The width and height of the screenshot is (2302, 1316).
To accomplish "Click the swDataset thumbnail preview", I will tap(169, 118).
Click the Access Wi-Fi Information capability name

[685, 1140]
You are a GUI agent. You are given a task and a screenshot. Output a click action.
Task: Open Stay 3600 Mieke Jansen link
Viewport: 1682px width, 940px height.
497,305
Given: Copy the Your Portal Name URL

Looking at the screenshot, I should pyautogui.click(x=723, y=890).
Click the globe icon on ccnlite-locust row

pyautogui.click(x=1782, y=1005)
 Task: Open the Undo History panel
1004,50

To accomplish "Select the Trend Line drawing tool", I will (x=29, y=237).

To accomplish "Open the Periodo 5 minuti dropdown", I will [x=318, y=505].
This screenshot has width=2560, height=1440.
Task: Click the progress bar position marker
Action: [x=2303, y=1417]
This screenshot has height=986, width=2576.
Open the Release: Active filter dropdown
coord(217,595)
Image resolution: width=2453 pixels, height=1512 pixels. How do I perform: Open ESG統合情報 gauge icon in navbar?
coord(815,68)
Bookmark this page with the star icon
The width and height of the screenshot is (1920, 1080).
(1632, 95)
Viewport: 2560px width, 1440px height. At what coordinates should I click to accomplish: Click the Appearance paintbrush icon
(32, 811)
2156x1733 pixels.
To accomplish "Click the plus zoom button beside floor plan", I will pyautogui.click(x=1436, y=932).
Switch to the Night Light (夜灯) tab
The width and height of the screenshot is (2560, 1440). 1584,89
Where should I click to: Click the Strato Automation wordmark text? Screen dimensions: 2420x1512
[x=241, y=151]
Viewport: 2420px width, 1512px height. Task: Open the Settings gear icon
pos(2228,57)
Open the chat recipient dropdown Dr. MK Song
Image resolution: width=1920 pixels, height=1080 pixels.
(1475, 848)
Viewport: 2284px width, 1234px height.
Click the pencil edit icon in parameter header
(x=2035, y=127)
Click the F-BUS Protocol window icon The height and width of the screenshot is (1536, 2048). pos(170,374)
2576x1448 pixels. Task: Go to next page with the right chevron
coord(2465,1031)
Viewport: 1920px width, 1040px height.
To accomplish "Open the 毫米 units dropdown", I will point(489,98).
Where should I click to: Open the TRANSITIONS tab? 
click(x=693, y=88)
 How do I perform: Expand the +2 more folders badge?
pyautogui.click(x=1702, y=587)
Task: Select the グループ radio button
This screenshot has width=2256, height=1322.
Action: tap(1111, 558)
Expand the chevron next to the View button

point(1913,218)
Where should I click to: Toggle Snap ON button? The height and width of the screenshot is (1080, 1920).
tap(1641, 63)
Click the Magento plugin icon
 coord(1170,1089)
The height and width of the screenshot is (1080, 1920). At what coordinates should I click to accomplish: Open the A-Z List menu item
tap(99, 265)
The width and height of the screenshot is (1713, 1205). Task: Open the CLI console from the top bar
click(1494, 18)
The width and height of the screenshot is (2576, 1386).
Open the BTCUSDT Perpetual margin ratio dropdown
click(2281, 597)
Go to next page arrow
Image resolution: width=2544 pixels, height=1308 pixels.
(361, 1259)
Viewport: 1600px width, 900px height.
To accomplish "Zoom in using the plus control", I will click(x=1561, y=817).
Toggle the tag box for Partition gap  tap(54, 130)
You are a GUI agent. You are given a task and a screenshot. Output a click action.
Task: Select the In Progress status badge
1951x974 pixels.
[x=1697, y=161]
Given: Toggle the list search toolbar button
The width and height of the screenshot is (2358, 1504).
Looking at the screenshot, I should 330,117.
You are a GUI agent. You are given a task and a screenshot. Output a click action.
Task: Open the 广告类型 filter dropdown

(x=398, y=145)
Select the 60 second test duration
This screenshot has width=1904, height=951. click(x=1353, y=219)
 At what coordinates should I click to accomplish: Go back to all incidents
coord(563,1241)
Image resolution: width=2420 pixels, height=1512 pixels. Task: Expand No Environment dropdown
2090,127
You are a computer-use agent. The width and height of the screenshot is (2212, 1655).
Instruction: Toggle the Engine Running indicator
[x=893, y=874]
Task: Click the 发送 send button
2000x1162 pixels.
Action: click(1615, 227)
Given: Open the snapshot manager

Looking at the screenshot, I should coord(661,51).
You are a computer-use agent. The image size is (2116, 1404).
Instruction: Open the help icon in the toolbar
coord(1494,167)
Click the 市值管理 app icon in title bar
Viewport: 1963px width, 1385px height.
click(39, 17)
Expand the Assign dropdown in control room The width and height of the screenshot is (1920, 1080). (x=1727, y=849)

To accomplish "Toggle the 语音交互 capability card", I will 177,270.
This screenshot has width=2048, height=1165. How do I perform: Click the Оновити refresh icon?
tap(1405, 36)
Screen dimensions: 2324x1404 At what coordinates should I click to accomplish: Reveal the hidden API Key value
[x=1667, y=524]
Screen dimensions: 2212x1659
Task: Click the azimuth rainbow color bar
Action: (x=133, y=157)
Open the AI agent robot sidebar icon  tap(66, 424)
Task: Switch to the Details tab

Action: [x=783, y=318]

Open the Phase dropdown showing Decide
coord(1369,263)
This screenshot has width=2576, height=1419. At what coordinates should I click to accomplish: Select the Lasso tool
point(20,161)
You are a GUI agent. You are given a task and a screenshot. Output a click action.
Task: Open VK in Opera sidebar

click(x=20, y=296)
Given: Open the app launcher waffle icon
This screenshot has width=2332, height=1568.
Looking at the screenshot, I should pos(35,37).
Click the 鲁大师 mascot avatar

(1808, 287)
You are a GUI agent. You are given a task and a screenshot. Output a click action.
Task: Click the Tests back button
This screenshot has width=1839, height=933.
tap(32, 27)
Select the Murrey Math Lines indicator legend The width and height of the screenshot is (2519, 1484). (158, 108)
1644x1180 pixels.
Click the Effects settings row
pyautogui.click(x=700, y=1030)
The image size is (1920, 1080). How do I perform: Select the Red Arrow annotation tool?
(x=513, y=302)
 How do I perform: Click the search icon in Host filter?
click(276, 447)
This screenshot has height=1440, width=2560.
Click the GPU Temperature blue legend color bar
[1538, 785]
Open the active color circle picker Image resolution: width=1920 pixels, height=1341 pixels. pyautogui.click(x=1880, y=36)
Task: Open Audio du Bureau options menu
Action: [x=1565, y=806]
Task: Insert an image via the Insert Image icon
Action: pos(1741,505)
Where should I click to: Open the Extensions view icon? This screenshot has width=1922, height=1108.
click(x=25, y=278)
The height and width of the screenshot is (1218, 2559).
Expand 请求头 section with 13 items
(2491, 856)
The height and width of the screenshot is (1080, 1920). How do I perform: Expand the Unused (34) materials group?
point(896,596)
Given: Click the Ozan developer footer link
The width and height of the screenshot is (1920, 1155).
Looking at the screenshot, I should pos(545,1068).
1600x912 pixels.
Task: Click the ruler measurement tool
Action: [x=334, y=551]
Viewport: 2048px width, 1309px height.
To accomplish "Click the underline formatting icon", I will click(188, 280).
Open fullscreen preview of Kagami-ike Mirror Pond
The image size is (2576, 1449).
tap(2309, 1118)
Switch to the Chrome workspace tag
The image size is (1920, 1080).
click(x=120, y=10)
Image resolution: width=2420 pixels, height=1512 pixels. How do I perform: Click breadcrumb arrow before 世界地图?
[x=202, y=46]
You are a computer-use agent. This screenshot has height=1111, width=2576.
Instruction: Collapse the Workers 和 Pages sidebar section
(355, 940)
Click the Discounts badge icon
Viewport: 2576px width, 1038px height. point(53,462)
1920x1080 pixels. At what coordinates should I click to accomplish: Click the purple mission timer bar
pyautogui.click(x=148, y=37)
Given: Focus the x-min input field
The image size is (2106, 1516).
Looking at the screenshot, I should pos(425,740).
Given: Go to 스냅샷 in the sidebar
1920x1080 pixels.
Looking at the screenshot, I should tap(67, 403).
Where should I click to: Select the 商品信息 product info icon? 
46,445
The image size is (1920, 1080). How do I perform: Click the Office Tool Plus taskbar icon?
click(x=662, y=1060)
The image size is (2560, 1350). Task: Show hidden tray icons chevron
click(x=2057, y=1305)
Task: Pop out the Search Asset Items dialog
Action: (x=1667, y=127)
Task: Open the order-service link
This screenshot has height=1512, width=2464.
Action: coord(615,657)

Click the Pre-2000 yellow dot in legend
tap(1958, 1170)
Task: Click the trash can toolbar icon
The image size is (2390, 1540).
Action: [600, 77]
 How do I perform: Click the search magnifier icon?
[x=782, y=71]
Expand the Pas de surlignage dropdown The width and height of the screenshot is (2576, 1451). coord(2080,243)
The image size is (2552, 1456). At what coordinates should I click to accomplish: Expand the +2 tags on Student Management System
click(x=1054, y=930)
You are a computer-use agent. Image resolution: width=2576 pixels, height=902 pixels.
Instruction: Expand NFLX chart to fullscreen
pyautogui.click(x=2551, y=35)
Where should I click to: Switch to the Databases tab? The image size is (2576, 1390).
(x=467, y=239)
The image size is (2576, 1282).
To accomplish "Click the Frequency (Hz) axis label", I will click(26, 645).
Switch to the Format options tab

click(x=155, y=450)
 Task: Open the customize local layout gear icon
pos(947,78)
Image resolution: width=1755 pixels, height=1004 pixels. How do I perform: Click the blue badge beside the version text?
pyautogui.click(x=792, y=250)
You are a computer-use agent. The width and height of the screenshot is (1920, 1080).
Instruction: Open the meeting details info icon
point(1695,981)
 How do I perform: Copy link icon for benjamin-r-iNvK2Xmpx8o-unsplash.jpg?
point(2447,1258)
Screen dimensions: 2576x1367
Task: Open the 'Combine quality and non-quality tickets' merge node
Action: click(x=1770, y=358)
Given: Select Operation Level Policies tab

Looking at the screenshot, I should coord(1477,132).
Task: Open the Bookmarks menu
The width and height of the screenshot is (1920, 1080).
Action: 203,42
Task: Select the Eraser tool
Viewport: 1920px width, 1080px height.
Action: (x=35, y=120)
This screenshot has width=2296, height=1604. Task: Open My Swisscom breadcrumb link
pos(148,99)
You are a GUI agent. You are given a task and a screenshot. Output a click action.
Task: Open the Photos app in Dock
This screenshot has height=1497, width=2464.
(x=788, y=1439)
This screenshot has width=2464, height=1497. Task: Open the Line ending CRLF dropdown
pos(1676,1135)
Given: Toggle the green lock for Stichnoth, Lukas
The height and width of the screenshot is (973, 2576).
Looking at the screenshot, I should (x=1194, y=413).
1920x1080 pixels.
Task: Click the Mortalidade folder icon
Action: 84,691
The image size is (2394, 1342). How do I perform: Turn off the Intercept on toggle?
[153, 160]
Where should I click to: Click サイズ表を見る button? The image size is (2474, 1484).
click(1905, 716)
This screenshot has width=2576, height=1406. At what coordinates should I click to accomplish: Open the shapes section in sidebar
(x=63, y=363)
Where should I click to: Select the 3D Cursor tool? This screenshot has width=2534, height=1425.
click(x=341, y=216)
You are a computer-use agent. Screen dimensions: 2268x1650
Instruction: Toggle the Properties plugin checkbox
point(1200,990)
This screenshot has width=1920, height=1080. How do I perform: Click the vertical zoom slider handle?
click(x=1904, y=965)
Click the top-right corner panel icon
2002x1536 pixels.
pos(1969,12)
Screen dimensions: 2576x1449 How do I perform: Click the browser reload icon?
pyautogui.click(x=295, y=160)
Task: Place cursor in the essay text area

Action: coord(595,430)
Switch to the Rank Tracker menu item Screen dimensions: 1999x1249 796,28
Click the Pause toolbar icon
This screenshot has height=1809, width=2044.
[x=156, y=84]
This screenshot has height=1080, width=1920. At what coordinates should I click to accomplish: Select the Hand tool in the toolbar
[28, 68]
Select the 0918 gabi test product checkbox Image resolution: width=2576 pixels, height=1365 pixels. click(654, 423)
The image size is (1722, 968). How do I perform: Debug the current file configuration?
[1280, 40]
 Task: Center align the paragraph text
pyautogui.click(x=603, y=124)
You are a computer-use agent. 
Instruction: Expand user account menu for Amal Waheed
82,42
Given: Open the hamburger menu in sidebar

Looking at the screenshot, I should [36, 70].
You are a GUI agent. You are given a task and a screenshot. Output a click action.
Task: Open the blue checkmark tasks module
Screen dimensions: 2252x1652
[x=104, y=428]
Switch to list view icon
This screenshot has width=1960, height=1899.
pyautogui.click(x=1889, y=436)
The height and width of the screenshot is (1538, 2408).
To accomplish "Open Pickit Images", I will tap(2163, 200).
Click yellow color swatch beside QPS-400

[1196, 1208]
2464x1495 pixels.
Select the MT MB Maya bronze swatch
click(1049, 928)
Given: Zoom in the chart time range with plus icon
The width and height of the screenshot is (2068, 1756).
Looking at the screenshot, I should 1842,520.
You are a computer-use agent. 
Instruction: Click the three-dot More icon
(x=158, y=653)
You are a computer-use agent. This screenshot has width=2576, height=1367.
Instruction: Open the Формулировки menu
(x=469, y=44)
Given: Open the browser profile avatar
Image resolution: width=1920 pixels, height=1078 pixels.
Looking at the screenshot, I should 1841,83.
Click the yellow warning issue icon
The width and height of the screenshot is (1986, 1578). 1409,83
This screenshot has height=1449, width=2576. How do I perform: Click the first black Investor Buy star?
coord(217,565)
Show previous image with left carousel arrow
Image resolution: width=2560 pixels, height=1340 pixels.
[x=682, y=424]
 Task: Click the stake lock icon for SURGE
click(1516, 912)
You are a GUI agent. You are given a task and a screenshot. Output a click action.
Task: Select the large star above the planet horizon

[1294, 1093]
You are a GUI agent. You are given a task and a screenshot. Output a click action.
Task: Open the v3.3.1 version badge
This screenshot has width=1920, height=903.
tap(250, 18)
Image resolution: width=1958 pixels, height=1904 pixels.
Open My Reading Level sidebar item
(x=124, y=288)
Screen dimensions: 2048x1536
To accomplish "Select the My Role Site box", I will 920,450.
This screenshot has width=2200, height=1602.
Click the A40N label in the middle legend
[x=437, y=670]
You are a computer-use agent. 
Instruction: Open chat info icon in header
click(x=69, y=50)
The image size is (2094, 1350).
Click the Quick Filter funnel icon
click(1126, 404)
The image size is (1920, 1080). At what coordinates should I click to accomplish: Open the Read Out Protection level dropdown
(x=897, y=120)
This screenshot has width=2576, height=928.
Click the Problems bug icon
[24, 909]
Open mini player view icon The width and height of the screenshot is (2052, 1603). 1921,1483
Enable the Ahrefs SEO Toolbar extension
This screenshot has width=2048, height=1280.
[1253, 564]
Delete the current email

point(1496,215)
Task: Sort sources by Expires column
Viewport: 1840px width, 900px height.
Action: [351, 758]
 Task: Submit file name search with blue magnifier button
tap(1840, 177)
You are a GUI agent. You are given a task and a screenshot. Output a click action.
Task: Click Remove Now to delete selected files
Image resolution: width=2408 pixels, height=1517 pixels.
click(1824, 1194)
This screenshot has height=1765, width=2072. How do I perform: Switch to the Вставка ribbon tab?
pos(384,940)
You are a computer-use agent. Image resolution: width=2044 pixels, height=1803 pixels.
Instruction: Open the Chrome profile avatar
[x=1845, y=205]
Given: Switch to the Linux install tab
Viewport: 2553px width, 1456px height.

^^^^^^^^

## TASK REQUIREMENTS:
Among the lines above, find those containing the word "control" and copy each.

## WRITTEN ANSWER:
To accomplish "Zoom in using the plus control", I will click(x=1561, y=817).
Expand the Assign dropdown in control room The width and height of the screenshot is (1920, 1080). (x=1727, y=849)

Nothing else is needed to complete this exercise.